As part of the EU Horizon project One Blue, researchers have successfully completed the sixth of nine planned field sampling campaigns that are being conducted along coastal areas from the Arctic to the Mediterranean. The host institution for this round of sampling was Laboratory for Intelligent Autonomous Systems (LARIAT) at the University of Dubrovnik, with expert support from the University’s Department of Applied Ecology (UNIDU) and the Water Research Institute (CNR-IRSA).

The field sampling took place from July 21 to 25, 2025, in the southeastern Adriatic Sea, with the operational base located at the Bistrina Mariculture Laboratory of the Department of Applied Ecology. Participants from UNIDU included head of LARIAT Ivana Palunko, PhD candidate Iva Pozniak, and researchers Ana Bratoš Cetinić and Marina Brailo Šćepanović from the Department of Applied Ecology, working alongside consortium partners.
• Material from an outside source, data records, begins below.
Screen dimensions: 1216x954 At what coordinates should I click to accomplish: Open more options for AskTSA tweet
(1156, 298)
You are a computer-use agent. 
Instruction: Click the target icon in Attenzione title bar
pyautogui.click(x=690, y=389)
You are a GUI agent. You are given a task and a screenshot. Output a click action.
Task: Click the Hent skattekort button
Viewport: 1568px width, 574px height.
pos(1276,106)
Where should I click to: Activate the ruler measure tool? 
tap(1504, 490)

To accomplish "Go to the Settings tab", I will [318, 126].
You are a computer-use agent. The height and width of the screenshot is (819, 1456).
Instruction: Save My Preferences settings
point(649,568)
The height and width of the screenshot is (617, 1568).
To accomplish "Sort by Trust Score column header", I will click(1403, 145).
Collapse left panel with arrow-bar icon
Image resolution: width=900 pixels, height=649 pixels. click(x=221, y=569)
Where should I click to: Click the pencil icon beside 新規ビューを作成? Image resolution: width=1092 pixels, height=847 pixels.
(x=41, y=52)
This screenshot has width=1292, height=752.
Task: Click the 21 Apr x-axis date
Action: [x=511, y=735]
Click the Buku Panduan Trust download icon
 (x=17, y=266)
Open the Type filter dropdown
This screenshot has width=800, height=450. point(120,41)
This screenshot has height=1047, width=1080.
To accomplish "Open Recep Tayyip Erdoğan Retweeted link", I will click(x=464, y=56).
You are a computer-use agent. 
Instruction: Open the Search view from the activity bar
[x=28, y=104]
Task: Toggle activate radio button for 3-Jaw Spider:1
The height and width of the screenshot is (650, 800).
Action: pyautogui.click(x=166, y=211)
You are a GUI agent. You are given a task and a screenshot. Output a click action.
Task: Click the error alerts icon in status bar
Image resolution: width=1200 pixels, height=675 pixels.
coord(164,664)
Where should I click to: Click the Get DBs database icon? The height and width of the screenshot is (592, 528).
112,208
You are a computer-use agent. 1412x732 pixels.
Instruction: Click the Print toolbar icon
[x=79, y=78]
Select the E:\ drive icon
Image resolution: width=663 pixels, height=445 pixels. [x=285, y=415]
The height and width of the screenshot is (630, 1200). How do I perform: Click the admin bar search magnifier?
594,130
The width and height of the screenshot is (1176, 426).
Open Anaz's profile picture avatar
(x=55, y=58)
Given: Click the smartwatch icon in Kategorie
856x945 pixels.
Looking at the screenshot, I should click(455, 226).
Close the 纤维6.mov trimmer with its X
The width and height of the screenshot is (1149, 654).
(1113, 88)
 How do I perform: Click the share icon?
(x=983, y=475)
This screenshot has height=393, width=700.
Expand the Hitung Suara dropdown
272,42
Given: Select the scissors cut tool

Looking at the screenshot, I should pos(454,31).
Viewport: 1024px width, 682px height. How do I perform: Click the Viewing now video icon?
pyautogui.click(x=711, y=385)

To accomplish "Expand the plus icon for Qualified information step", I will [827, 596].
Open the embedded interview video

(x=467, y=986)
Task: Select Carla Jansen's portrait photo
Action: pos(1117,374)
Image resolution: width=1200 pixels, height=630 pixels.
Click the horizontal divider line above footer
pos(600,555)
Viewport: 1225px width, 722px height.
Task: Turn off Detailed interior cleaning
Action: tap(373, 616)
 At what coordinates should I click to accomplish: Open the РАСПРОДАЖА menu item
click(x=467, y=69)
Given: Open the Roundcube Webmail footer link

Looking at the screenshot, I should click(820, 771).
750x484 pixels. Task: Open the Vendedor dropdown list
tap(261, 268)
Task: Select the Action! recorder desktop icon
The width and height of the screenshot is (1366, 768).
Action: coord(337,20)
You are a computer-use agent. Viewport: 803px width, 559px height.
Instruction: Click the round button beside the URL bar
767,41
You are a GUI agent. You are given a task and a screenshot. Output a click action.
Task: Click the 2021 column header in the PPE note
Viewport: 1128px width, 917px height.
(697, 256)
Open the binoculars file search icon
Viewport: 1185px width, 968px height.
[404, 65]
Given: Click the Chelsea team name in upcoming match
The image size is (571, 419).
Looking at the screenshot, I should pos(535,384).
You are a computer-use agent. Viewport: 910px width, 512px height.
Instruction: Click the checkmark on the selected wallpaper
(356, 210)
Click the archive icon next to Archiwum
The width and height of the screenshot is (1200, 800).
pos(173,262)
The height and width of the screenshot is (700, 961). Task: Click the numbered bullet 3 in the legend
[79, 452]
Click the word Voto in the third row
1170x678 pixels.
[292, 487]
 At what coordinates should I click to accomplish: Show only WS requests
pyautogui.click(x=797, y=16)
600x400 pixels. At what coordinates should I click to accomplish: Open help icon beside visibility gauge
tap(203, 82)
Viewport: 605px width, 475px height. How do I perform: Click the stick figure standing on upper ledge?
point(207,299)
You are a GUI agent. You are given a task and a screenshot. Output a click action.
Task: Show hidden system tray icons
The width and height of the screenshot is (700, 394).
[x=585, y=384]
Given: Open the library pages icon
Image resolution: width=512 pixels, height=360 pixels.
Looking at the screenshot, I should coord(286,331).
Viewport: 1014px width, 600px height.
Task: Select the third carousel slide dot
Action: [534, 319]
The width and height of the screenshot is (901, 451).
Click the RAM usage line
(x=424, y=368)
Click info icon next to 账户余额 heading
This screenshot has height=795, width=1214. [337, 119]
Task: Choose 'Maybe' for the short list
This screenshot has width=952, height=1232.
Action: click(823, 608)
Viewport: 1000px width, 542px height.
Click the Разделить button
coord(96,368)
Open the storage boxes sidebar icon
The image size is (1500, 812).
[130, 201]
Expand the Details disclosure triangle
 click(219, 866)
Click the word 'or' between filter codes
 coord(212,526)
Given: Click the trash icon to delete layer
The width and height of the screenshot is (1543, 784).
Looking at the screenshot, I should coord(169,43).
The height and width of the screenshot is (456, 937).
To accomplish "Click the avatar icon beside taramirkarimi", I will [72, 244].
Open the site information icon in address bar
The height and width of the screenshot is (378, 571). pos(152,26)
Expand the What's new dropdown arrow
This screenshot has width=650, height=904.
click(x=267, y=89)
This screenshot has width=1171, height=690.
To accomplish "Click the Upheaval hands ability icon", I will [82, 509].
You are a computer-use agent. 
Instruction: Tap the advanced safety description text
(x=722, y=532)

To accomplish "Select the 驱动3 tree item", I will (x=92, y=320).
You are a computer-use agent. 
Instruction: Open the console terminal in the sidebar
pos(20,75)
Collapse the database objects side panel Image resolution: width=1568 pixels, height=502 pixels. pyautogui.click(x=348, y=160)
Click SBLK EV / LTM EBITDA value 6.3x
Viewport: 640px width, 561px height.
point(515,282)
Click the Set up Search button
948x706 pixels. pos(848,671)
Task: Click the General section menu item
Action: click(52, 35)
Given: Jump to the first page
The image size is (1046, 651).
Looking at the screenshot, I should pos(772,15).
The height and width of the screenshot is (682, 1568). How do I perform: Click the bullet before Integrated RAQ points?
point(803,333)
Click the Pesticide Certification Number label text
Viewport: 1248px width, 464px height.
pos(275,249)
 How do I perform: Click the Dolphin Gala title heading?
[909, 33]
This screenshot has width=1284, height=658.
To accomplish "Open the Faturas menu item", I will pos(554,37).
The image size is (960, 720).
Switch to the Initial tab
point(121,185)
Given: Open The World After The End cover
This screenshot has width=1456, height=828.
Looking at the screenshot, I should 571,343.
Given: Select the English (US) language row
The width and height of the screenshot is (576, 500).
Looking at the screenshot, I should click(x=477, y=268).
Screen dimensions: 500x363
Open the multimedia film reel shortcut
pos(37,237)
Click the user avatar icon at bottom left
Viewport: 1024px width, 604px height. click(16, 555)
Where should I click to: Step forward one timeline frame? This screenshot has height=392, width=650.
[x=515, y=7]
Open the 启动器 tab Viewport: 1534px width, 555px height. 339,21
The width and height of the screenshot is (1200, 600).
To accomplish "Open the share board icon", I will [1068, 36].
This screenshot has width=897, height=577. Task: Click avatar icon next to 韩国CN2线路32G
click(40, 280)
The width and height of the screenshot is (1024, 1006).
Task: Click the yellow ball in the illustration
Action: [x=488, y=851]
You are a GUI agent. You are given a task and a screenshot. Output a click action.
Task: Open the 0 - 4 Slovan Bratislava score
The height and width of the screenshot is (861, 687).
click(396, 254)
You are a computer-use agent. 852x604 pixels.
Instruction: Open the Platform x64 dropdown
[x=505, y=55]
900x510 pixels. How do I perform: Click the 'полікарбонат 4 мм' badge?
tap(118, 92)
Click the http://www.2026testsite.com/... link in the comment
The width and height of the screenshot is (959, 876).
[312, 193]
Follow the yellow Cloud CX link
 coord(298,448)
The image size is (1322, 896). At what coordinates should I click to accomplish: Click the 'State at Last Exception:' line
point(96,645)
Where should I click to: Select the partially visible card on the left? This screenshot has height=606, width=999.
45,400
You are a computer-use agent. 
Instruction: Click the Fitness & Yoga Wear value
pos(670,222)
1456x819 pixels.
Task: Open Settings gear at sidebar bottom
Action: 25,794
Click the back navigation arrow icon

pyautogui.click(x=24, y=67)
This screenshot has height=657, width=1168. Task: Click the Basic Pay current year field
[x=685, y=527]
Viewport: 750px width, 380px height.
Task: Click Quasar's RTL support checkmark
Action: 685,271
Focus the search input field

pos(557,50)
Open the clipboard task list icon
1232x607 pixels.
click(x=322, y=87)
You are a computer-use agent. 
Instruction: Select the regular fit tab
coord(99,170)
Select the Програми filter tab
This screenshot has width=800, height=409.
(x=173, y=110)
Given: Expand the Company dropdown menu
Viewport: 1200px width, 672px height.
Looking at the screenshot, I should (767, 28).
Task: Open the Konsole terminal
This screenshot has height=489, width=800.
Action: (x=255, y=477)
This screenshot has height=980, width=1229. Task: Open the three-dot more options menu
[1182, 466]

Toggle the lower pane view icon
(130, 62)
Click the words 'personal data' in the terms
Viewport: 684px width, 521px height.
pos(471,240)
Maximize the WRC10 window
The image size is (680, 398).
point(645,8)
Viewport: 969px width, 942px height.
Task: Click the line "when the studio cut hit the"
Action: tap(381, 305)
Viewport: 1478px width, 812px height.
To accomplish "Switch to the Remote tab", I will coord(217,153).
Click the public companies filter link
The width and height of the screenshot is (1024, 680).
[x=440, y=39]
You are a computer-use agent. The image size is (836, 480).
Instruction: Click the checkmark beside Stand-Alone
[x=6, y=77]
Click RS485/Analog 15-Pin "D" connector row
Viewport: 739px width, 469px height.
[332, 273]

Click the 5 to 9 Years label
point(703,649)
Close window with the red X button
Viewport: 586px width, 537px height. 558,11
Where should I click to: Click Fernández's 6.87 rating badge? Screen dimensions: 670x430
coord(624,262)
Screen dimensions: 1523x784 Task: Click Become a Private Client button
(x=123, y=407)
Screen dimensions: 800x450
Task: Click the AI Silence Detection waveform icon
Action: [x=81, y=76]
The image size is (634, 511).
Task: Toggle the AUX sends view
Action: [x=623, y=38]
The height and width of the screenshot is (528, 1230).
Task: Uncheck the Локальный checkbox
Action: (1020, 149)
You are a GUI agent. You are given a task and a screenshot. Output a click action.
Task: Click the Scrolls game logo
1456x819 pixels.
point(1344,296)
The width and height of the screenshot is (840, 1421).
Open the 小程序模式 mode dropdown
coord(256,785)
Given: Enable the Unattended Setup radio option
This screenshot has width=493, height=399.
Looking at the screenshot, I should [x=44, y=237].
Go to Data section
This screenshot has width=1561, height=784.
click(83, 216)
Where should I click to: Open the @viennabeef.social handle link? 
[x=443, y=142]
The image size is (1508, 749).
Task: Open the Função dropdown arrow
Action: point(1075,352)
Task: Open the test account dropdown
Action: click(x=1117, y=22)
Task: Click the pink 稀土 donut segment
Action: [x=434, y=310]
Over the five-day campaign, the research team collected more than 250 samples from the Mali Ston Bay, the Neretva Channel, Pelješac, and Mljet. The samples will undergo further chemical analyses, toxicity testing, and microbial diversity assessments, enabling precise mapping of contaminants and their potential ecological impacts. The resulting data will also contribute to evaluating environmental risks, helping to identify threats to marine ecosystems in the Adriatic Sea.
Marine ecosystems are facing unprecedented threats from climate change and contaminants of emerging concern (CECs). The One Blue project aims to deepen the understanding of these threats through coordinated research efforts across the Atlantic, Arctic, and Mediterranean Seas. The project explores the interactions between CECs and climate change under controlled experimental conditions and develops innovative tools for ecotoxicity assessment, micro/nanoplastics monitoring systems, autonomous sensors, and decision-support systems. All collected data will be stored in the CECsMarineDB database to enable further analysis and research. One Blue contributes to advancing scientific knowledge in alignment with EU environmental policies.
The Laboratory for Intelligent Autonomous Systems at the University of Dubrovnik, in collaboration with the Department of Applied Ecology, is a project partner actively engaged in developing systems for environmental and climate data collection, as well as in field sampling, with a particular focus on microbial and ecological impact assessment of pollutants.

Through this initiative, One Blue project aims to provide actionable scientific data to support a better understanding of ecological changes in the world’s seas and oceans and to foster the development of sustainable solutions for future generations.